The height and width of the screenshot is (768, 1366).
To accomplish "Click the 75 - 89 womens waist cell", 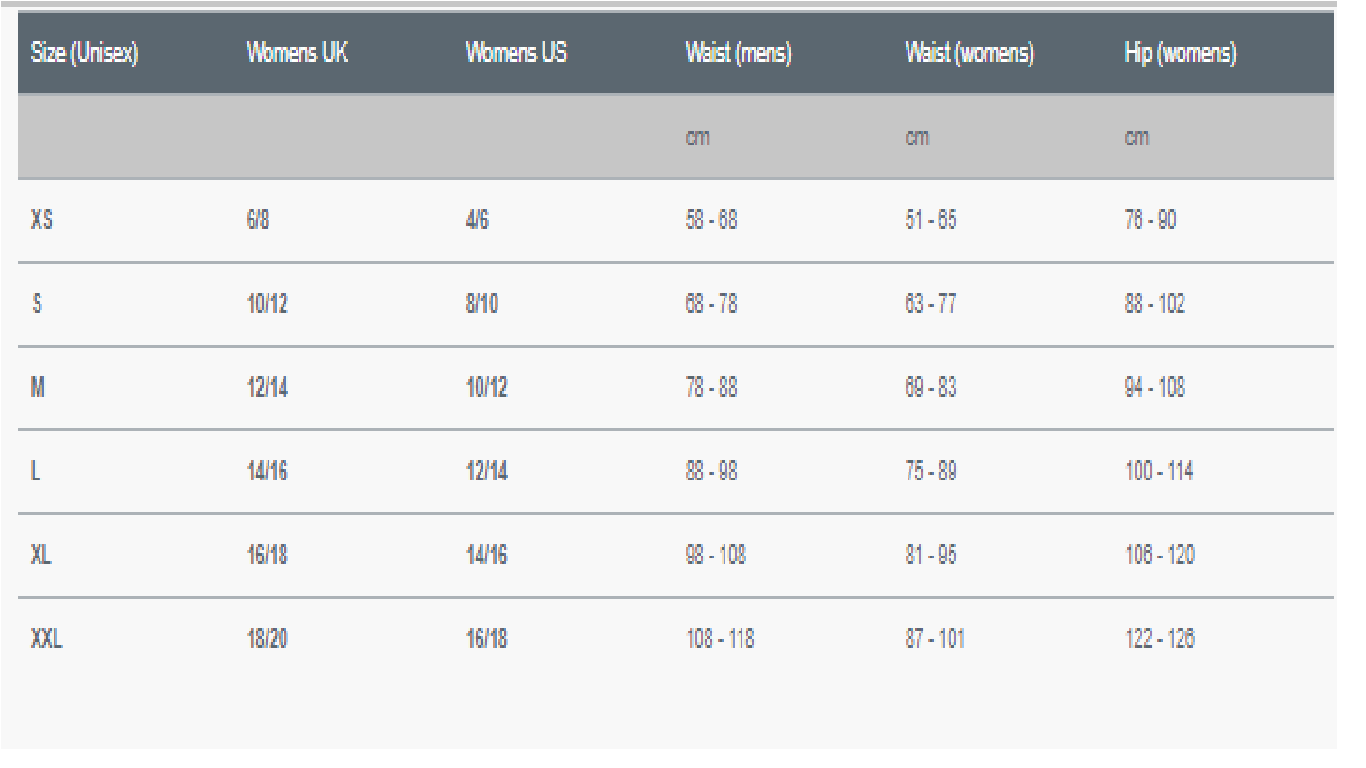I will pos(930,472).
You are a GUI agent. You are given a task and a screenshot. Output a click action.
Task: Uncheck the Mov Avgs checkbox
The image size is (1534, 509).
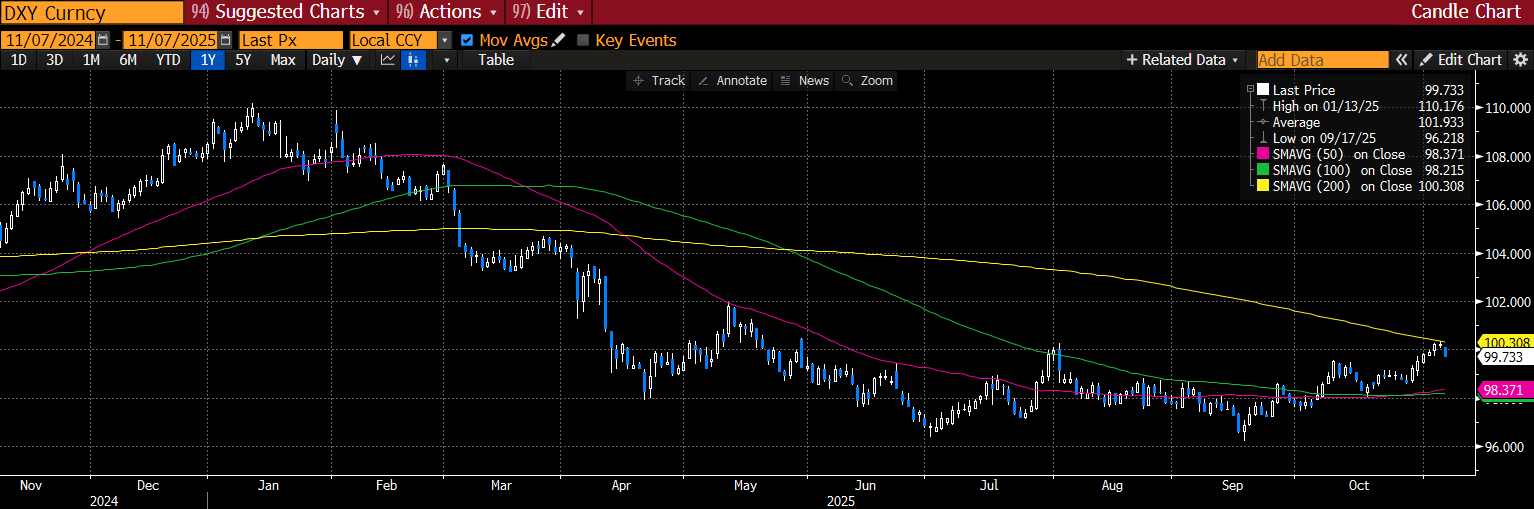click(x=467, y=40)
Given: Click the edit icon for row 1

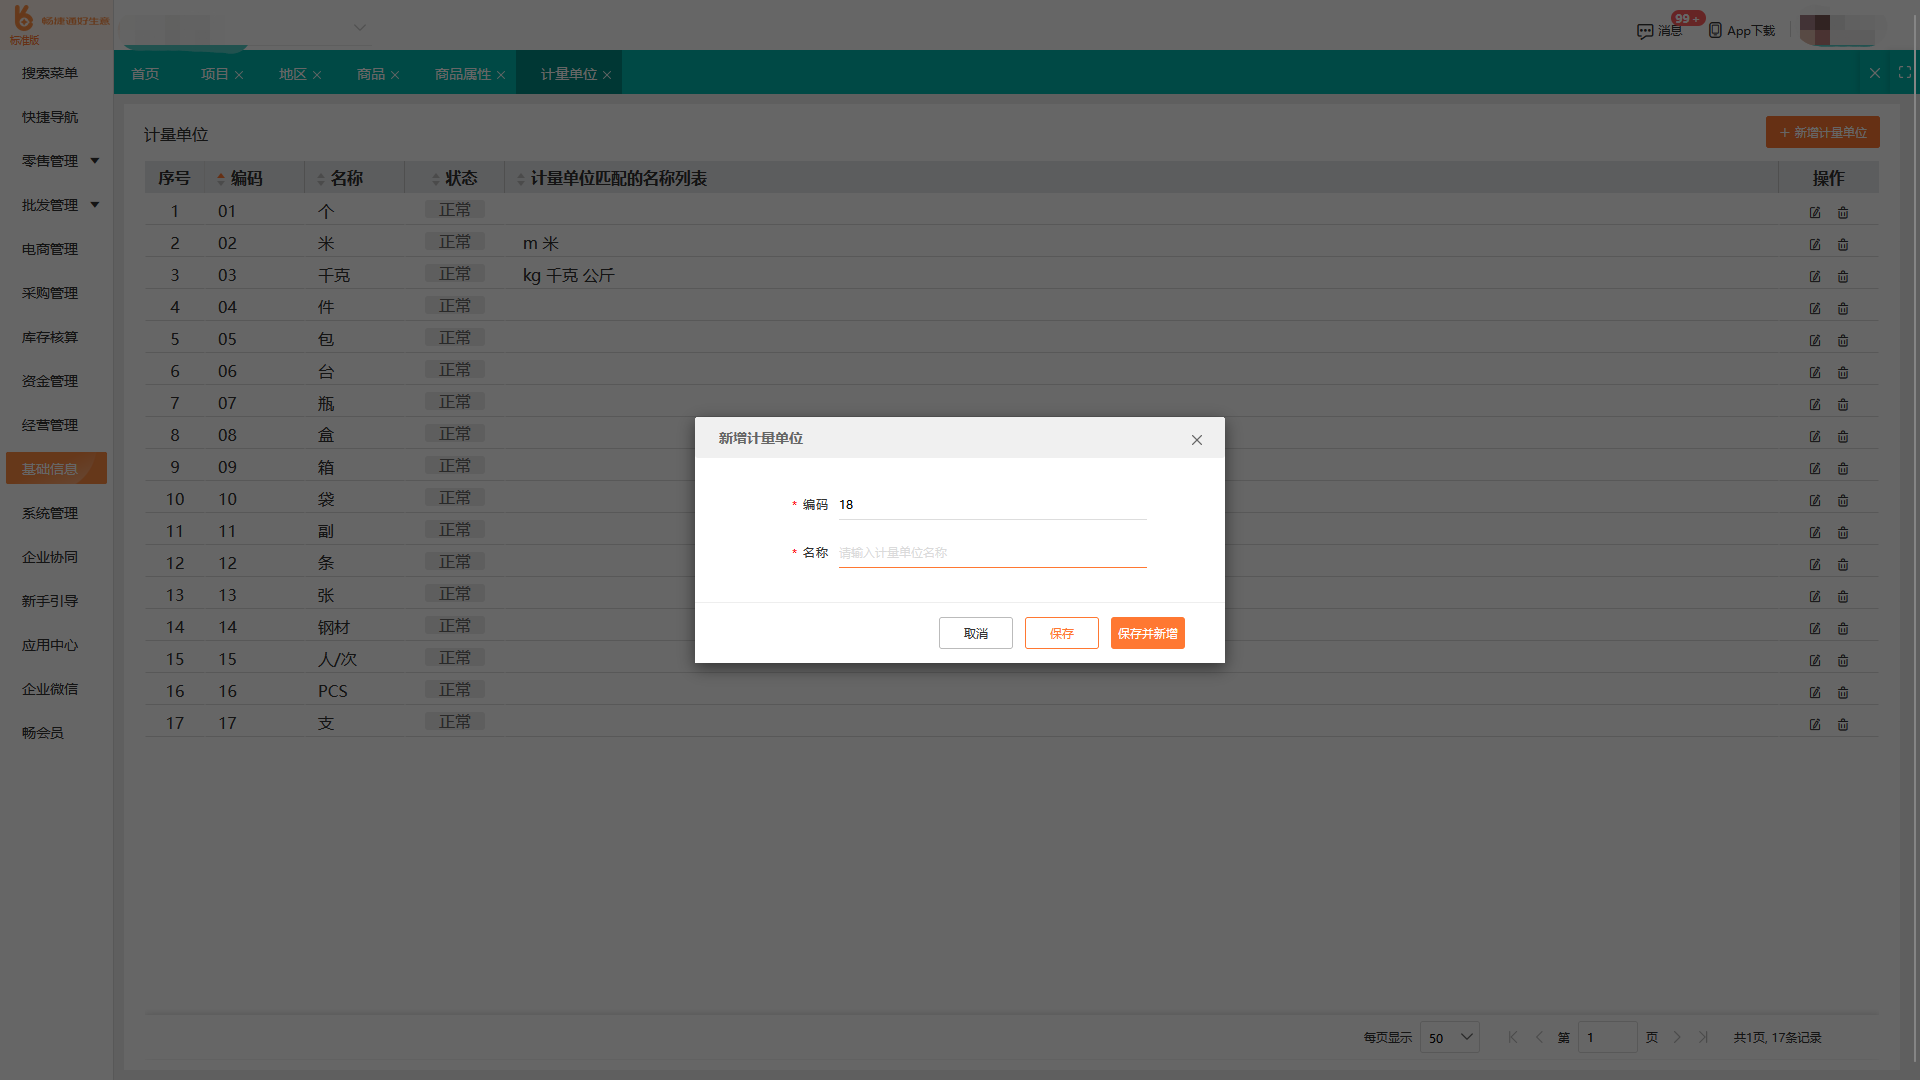Looking at the screenshot, I should click(x=1815, y=211).
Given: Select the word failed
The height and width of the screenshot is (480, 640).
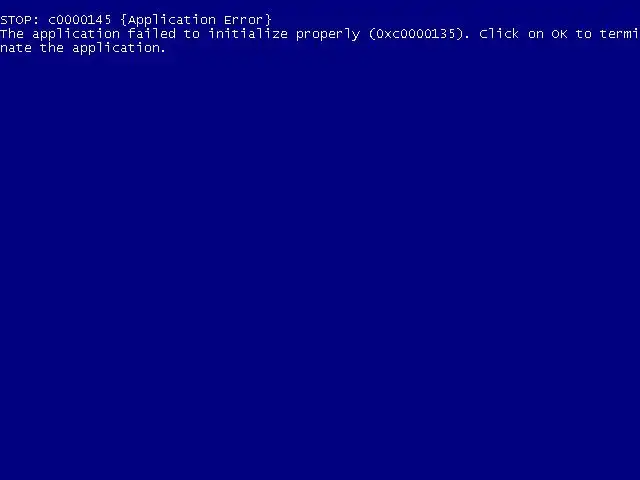Looking at the screenshot, I should pyautogui.click(x=152, y=33).
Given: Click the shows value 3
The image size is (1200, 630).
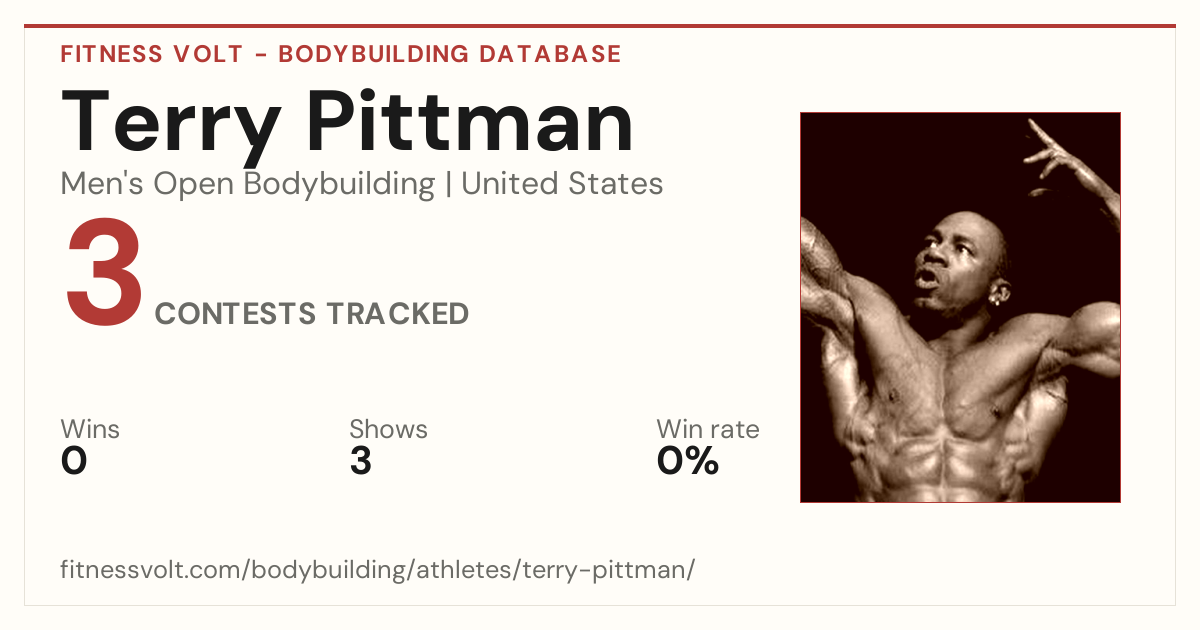Looking at the screenshot, I should [361, 461].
• • • • • • •
Work instructions:
Everything from the line with "The image size is (1534, 509)." through the last line of the listing above is to be copied exactly, both ends included, except the pictures.

Task output:
The image size is (1534, 509).
click(x=467, y=40)
Given: Click the edit icon for row 1

Looking at the screenshot, I should click(x=1815, y=211).
Given: Select the word failed
The height and width of the screenshot is (480, 640).
Looking at the screenshot, I should pyautogui.click(x=152, y=33).
Given: Click the shows value 3
The image size is (1200, 630).
Looking at the screenshot, I should [361, 461].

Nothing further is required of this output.